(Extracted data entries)
++++

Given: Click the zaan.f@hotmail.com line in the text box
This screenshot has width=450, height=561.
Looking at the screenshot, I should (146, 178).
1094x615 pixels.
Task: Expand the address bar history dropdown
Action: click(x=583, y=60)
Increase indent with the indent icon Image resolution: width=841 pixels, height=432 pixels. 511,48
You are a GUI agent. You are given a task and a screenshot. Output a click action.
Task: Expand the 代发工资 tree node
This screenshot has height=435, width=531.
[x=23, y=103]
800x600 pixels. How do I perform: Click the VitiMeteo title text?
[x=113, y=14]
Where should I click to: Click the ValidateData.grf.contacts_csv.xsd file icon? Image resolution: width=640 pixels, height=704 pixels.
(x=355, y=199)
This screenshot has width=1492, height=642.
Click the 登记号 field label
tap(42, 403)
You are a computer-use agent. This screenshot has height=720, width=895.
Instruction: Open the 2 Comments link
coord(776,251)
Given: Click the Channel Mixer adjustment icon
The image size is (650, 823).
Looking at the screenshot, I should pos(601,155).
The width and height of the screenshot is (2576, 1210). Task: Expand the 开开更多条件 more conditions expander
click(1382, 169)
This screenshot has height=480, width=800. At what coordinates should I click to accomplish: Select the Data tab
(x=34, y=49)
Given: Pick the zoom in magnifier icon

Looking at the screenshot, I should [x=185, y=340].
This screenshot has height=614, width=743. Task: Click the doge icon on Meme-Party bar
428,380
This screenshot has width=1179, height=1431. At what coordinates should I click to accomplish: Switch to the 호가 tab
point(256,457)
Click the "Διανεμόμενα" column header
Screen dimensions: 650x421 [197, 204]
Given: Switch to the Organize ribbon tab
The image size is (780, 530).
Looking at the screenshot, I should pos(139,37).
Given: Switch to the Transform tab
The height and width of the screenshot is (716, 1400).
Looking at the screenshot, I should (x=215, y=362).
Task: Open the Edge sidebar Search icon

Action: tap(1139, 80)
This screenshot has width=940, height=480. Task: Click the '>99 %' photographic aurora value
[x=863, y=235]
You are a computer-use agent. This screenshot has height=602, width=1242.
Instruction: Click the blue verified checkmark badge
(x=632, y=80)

++++

*EXERCISE DESCRIPTION*: Your task is to copy every entry above, exactly as written.

*EXERCISE ANSWER*:
Given: Click the zaan.f@hotmail.com line in the text box
This screenshot has width=450, height=561.
Looking at the screenshot, I should (146, 178).
1094x615 pixels.
Task: Expand the address bar history dropdown
Action: click(x=583, y=60)
Increase indent with the indent icon Image resolution: width=841 pixels, height=432 pixels. 511,48
You are a GUI agent. You are given a task and a screenshot. Output a click action.
Task: Expand the 代发工资 tree node
This screenshot has height=435, width=531.
[x=23, y=103]
800x600 pixels. How do I perform: Click the VitiMeteo title text?
[x=113, y=14]
Where should I click to: Click the ValidateData.grf.contacts_csv.xsd file icon? Image resolution: width=640 pixels, height=704 pixels.
(x=355, y=199)
This screenshot has width=1492, height=642.
Click the 登记号 field label
tap(42, 403)
You are a computer-use agent. This screenshot has height=720, width=895.
Instruction: Open the 2 Comments link
coord(776,251)
Given: Click the Channel Mixer adjustment icon
The image size is (650, 823).
Looking at the screenshot, I should pos(601,155).
The width and height of the screenshot is (2576, 1210). Task: Expand the 开开更多条件 more conditions expander
click(1382, 169)
This screenshot has height=480, width=800. At what coordinates should I click to accomplish: Select the Data tab
(x=34, y=49)
Given: Pick the zoom in magnifier icon

Looking at the screenshot, I should [x=185, y=340].
This screenshot has height=614, width=743. Task: Click the doge icon on Meme-Party bar
428,380
This screenshot has width=1179, height=1431. At what coordinates should I click to accomplish: Switch to the 호가 tab
point(256,457)
Click the "Διανεμόμενα" column header
Screen dimensions: 650x421 [197, 204]
Given: Switch to the Organize ribbon tab
The image size is (780, 530).
Looking at the screenshot, I should pos(139,37).
Given: Switch to the Transform tab
The height and width of the screenshot is (716, 1400).
Looking at the screenshot, I should (x=215, y=362).
Task: Open the Edge sidebar Search icon

Action: tap(1139, 80)
This screenshot has width=940, height=480. Task: Click the '>99 %' photographic aurora value
[x=863, y=235]
You are a computer-use agent. This screenshot has height=602, width=1242.
Instruction: Click the blue verified checkmark badge
(x=632, y=80)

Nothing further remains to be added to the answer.